— EXERCISE AIM —
Word for word, repeat all of the entries below.

----

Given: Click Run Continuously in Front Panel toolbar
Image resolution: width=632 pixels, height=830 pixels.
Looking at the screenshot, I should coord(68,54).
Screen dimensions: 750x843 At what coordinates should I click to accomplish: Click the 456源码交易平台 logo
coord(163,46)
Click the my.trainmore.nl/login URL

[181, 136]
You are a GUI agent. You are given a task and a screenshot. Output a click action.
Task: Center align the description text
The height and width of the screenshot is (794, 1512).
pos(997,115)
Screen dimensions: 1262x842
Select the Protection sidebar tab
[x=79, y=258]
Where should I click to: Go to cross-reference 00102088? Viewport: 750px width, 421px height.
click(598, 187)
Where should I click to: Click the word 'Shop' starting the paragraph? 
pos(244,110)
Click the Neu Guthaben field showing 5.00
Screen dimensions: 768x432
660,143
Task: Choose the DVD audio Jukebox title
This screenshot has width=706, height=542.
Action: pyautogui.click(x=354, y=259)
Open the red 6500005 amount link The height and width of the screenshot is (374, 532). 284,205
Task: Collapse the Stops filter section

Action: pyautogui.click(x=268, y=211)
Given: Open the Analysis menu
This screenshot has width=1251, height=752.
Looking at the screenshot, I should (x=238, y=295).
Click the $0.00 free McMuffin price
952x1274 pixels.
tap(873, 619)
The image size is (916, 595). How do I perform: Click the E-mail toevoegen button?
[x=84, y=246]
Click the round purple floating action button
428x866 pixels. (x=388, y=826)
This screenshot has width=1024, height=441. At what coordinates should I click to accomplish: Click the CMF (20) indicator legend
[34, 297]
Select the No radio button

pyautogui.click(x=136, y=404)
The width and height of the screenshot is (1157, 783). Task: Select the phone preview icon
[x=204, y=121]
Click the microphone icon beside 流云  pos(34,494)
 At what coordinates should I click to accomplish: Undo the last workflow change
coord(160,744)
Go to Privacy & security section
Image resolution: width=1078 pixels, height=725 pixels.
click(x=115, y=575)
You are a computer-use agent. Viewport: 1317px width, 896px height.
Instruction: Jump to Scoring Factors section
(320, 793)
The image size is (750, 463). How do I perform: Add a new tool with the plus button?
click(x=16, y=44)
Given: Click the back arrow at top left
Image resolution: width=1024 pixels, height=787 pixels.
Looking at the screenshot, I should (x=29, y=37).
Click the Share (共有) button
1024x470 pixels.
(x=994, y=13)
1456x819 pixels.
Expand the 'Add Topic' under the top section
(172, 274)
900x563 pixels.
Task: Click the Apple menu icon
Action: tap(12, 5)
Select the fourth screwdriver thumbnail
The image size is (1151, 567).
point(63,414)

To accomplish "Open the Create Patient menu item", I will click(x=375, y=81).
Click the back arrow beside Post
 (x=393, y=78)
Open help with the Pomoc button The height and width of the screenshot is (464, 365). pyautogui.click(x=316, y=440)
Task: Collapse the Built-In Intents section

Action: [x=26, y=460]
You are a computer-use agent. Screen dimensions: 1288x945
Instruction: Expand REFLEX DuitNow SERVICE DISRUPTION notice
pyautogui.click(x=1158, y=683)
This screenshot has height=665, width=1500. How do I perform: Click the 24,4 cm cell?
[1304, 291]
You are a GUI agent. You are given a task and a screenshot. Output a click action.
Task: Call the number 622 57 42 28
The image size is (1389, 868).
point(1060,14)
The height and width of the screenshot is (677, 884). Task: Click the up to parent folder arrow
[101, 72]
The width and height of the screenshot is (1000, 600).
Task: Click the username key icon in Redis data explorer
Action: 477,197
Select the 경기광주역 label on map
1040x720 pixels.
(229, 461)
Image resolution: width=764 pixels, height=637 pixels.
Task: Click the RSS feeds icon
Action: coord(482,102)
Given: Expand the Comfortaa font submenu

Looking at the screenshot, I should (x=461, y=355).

----

— EXERCISE ANSWER —
Given: Click Run Continuously in Front Panel toolbar
Image resolution: width=632 pixels, height=830 pixels.
Looking at the screenshot, I should coord(68,54).
Screen dimensions: 750x843 At what coordinates should I click to accomplish: Click the 456源码交易平台 logo
coord(163,46)
Click the my.trainmore.nl/login URL

[181, 136]
You are a GUI agent. You are given a task and a screenshot. Output a click action.
Task: Center align the description text
The height and width of the screenshot is (794, 1512).
pos(997,115)
Screen dimensions: 1262x842
Select the Protection sidebar tab
[x=79, y=258]
Where should I click to: Go to cross-reference 00102088? Viewport: 750px width, 421px height.
click(598, 187)
Where should I click to: Click the word 'Shop' starting the paragraph? 
pos(244,110)
Click the Neu Guthaben field showing 5.00
Screen dimensions: 768x432
660,143
Task: Choose the DVD audio Jukebox title
This screenshot has width=706, height=542.
Action: pyautogui.click(x=354, y=259)
Open the red 6500005 amount link The height and width of the screenshot is (374, 532). 284,205
Task: Collapse the Stops filter section

Action: pyautogui.click(x=268, y=211)
Given: Open the Analysis menu
This screenshot has width=1251, height=752.
Looking at the screenshot, I should (x=238, y=295).
Click the $0.00 free McMuffin price
952x1274 pixels.
tap(873, 619)
The image size is (916, 595). How do I perform: Click the E-mail toevoegen button?
[x=84, y=246]
Click the round purple floating action button
428x866 pixels. (x=388, y=826)
This screenshot has width=1024, height=441. At what coordinates should I click to accomplish: Click the CMF (20) indicator legend
[34, 297]
Select the No radio button

pyautogui.click(x=136, y=404)
The width and height of the screenshot is (1157, 783). Task: Select the phone preview icon
[x=204, y=121]
Click the microphone icon beside 流云  pos(34,494)
 At what coordinates should I click to accomplish: Undo the last workflow change
coord(160,744)
Go to Privacy & security section
Image resolution: width=1078 pixels, height=725 pixels.
click(x=115, y=575)
You are a computer-use agent. Viewport: 1317px width, 896px height.
Instruction: Jump to Scoring Factors section
(320, 793)
The image size is (750, 463). How do I perform: Add a new tool with the plus button?
click(x=16, y=44)
Given: Click the back arrow at top left
Image resolution: width=1024 pixels, height=787 pixels.
Looking at the screenshot, I should (x=29, y=37).
Click the Share (共有) button
1024x470 pixels.
(x=994, y=13)
1456x819 pixels.
Expand the 'Add Topic' under the top section
(172, 274)
900x563 pixels.
Task: Click the Apple menu icon
Action: tap(12, 5)
Select the fourth screwdriver thumbnail
The image size is (1151, 567).
point(63,414)

To accomplish "Open the Create Patient menu item", I will click(x=375, y=81).
Click the back arrow beside Post
 (x=393, y=78)
Open help with the Pomoc button The height and width of the screenshot is (464, 365). pyautogui.click(x=316, y=440)
Task: Collapse the Built-In Intents section

Action: [x=26, y=460]
You are a computer-use agent. Screen dimensions: 1288x945
Instruction: Expand REFLEX DuitNow SERVICE DISRUPTION notice
pyautogui.click(x=1158, y=683)
This screenshot has height=665, width=1500. How do I perform: Click the 24,4 cm cell?
[1304, 291]
You are a GUI agent. You are given a task and a screenshot. Output a click action.
Task: Call the number 622 57 42 28
The image size is (1389, 868).
point(1060,14)
The height and width of the screenshot is (677, 884). Task: Click the up to parent folder arrow
[101, 72]
The width and height of the screenshot is (1000, 600).
Task: Click the username key icon in Redis data explorer
Action: 477,197
Select the 경기광주역 label on map
1040x720 pixels.
(229, 461)
Image resolution: width=764 pixels, height=637 pixels.
Task: Click the RSS feeds icon
Action: coord(482,102)
Given: Expand the Comfortaa font submenu

Looking at the screenshot, I should (x=461, y=355).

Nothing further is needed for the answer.